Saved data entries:
[Start of section]

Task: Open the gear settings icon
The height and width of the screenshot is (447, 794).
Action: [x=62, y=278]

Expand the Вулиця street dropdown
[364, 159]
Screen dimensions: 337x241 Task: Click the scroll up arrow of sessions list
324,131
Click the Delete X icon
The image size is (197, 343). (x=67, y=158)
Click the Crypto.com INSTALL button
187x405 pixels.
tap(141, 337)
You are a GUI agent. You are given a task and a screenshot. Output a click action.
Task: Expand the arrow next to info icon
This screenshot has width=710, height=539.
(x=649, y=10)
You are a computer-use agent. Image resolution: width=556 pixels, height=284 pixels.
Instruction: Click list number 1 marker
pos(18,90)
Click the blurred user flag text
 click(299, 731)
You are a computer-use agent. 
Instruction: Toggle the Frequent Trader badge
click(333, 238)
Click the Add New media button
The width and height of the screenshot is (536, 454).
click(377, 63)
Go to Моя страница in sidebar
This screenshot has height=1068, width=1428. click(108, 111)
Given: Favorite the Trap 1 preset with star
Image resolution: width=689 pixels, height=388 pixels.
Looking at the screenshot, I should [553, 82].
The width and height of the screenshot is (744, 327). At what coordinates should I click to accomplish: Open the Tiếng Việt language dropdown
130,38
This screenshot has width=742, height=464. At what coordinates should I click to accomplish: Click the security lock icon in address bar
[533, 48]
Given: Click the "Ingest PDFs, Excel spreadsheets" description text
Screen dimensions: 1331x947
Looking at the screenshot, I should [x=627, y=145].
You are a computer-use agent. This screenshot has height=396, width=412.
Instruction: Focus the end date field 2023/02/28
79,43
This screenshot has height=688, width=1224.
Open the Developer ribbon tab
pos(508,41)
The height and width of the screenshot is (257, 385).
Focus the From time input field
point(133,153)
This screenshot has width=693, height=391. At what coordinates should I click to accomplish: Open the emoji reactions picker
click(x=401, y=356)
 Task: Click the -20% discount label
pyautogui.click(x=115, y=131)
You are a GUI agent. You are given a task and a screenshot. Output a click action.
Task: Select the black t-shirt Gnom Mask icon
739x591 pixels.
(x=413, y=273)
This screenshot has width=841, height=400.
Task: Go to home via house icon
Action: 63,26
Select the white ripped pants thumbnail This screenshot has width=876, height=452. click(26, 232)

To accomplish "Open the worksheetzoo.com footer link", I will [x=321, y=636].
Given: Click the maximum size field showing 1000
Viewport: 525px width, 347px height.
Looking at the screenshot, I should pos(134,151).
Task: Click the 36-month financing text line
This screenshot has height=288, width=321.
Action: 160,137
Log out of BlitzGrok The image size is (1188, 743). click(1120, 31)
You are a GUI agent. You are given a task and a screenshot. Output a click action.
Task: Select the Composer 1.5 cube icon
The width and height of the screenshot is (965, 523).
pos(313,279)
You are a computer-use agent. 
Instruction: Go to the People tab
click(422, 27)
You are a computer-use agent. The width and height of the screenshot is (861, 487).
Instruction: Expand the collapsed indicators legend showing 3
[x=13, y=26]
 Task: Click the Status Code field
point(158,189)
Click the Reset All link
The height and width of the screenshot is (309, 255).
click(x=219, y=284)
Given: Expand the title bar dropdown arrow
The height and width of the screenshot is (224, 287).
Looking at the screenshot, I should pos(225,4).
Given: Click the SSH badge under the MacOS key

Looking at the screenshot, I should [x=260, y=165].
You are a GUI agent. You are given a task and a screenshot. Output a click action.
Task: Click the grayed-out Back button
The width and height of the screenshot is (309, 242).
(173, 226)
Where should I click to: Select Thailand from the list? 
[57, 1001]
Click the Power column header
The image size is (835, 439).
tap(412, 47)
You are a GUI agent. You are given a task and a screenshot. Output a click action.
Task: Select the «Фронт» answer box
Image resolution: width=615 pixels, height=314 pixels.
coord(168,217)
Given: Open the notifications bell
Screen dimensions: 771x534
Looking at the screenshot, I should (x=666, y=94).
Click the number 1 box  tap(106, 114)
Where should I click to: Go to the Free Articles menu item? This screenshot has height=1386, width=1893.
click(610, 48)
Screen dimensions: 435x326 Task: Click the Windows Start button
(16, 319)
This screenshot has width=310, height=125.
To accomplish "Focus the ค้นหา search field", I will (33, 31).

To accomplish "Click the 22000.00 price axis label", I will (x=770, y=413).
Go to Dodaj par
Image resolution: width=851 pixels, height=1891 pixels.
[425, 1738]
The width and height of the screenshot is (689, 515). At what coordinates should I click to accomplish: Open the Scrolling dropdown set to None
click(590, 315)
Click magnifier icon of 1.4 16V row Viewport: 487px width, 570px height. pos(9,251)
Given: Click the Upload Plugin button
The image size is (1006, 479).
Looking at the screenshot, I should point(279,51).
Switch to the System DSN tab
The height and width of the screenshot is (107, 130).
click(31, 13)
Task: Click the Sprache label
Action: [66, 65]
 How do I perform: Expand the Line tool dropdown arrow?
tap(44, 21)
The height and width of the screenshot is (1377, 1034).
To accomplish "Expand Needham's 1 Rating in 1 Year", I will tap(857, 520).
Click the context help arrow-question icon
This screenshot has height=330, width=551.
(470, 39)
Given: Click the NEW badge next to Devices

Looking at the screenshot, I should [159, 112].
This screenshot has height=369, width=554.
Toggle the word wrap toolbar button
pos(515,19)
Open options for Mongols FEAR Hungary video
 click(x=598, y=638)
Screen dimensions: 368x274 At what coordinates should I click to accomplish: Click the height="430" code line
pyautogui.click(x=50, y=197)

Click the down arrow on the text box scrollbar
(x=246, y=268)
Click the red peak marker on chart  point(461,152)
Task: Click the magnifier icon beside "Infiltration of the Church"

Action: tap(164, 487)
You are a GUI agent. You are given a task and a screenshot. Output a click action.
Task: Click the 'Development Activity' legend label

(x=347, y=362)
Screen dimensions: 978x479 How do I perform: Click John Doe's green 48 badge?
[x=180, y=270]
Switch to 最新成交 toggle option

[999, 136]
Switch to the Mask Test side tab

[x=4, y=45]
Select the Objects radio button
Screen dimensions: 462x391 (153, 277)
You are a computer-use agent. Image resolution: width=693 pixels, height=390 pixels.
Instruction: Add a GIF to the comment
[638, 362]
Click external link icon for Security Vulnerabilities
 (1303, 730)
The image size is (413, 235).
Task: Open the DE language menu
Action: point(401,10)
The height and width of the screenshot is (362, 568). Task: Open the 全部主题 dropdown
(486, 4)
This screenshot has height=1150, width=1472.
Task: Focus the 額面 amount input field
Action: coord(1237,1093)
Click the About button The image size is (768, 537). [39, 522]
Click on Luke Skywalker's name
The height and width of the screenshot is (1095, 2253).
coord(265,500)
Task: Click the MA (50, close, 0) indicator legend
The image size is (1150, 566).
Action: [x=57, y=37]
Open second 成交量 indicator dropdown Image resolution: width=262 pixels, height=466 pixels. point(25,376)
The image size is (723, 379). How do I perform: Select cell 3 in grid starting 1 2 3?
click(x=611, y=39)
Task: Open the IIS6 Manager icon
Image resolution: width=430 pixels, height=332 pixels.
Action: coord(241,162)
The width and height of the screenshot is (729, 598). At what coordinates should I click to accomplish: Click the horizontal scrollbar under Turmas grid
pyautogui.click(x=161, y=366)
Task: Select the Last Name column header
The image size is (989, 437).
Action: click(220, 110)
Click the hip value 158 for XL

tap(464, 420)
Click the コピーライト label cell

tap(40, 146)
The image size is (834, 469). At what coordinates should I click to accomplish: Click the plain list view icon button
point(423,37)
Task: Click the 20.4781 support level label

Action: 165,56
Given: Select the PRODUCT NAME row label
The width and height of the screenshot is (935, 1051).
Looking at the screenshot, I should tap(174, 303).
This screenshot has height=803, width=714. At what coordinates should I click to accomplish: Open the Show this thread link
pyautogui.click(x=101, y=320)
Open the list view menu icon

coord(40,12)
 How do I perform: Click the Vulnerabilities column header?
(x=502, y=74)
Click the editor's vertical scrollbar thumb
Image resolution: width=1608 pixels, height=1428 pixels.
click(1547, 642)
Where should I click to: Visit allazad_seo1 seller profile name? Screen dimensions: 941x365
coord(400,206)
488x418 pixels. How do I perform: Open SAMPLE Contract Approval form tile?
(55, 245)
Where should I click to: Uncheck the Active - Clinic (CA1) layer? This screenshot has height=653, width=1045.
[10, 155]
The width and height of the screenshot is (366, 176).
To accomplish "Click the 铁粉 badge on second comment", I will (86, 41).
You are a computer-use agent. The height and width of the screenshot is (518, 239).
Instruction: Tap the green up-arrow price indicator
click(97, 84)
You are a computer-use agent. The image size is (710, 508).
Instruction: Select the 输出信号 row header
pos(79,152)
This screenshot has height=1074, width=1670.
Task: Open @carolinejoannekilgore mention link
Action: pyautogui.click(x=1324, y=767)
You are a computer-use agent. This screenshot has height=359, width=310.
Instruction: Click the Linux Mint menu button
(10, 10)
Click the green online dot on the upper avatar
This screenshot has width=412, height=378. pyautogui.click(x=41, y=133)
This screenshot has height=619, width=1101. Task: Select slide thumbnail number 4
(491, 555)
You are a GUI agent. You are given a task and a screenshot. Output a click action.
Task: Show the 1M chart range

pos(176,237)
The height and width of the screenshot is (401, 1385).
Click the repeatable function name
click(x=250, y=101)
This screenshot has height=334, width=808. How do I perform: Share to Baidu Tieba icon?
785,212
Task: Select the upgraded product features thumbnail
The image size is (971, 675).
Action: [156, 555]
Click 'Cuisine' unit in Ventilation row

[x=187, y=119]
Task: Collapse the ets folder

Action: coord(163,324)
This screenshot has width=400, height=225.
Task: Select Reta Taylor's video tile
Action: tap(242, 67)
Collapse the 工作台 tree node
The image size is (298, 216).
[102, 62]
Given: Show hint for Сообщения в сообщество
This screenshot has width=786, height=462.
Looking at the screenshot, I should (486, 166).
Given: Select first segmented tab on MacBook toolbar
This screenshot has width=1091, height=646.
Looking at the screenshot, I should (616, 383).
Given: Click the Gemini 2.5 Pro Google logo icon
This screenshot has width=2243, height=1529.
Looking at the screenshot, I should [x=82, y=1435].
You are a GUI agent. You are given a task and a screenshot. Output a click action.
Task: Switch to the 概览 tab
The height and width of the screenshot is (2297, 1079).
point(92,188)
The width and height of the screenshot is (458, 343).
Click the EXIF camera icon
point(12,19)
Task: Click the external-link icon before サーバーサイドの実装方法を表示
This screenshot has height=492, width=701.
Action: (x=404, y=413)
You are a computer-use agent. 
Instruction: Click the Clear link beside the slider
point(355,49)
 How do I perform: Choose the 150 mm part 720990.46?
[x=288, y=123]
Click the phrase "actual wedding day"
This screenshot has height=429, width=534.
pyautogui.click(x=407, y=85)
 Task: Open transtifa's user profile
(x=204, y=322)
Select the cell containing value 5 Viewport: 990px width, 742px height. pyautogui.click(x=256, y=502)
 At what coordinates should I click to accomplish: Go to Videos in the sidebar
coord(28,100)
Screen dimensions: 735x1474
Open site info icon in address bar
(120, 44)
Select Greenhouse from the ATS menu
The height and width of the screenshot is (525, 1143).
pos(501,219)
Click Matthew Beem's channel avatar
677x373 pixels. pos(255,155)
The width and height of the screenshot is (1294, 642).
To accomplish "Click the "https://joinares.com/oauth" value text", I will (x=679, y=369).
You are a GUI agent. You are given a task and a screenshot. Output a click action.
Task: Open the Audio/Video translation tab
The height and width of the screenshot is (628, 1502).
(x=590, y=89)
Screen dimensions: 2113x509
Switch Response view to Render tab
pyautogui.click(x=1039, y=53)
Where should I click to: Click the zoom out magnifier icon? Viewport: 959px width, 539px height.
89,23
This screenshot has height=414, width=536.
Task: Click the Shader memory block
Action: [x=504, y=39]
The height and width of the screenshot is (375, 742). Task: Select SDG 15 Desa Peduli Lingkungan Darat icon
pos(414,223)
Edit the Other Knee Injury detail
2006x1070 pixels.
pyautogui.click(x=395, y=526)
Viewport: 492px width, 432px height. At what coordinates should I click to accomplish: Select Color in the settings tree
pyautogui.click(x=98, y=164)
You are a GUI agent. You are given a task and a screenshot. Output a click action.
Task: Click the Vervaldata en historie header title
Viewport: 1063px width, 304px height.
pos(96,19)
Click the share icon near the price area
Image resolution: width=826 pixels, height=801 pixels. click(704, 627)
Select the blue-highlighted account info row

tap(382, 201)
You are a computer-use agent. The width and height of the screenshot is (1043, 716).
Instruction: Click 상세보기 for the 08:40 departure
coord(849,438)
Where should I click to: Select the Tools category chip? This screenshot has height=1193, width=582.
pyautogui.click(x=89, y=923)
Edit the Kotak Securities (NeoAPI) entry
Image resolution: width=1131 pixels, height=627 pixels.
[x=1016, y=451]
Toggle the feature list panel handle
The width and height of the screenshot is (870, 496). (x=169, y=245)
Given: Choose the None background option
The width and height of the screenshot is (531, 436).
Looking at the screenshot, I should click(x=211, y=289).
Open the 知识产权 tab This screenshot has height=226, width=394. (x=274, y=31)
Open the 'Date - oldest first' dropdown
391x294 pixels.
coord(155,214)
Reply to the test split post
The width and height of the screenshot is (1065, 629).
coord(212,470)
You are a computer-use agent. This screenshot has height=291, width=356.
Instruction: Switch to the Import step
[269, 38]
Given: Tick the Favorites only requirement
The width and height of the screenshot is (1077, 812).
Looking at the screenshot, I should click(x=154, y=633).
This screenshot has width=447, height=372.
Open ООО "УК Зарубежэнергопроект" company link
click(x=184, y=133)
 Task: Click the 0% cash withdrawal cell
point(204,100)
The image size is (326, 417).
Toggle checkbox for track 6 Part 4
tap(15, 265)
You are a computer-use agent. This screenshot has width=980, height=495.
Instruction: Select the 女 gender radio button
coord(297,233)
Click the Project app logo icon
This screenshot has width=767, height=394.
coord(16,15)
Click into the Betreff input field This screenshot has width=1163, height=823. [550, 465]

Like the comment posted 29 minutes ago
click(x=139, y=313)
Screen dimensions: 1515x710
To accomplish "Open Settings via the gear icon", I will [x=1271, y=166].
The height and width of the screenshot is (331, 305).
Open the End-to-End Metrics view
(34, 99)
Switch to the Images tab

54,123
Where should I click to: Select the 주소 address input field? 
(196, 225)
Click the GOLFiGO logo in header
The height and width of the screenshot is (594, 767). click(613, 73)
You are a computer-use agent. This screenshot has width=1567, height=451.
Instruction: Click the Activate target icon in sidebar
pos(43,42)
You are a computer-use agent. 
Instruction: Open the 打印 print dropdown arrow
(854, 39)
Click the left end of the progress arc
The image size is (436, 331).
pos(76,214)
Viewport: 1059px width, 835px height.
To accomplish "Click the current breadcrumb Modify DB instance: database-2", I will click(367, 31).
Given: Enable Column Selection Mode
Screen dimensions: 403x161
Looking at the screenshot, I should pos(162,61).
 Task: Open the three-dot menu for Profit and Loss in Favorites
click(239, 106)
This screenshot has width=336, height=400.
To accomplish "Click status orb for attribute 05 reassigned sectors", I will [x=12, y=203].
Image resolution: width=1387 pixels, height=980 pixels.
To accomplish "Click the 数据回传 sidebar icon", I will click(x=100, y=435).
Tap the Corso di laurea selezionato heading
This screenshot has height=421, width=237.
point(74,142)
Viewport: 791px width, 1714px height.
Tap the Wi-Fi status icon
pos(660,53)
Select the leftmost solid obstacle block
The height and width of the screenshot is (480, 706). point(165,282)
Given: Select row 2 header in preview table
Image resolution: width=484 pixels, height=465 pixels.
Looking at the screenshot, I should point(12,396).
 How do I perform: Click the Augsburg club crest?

[End of section]

What this task involves: Above are some records; copy exactly the lines from the one with "The height and width of the screenshot is (257, 385)." through the one with "Task: Click the 36-month financing text line", both included, and no others.

Expected output:
The height and width of the screenshot is (257, 385).
Focus the From time input field
point(133,153)
This screenshot has width=693, height=391. At what coordinates should I click to accomplish: Open the emoji reactions picker
click(x=401, y=356)
 Task: Click the -20% discount label
pyautogui.click(x=115, y=131)
You are a GUI agent. You are given a task and a screenshot. Output a click action.
Task: Select the black t-shirt Gnom Mask icon
739x591 pixels.
(x=413, y=273)
This screenshot has width=841, height=400.
Task: Go to home via house icon
Action: 63,26
Select the white ripped pants thumbnail This screenshot has width=876, height=452. click(26, 232)

To accomplish "Open the worksheetzoo.com footer link", I will [x=321, y=636].
Given: Click the maximum size field showing 1000
Viewport: 525px width, 347px height.
Looking at the screenshot, I should pos(134,151).
Task: Click the 36-month financing text line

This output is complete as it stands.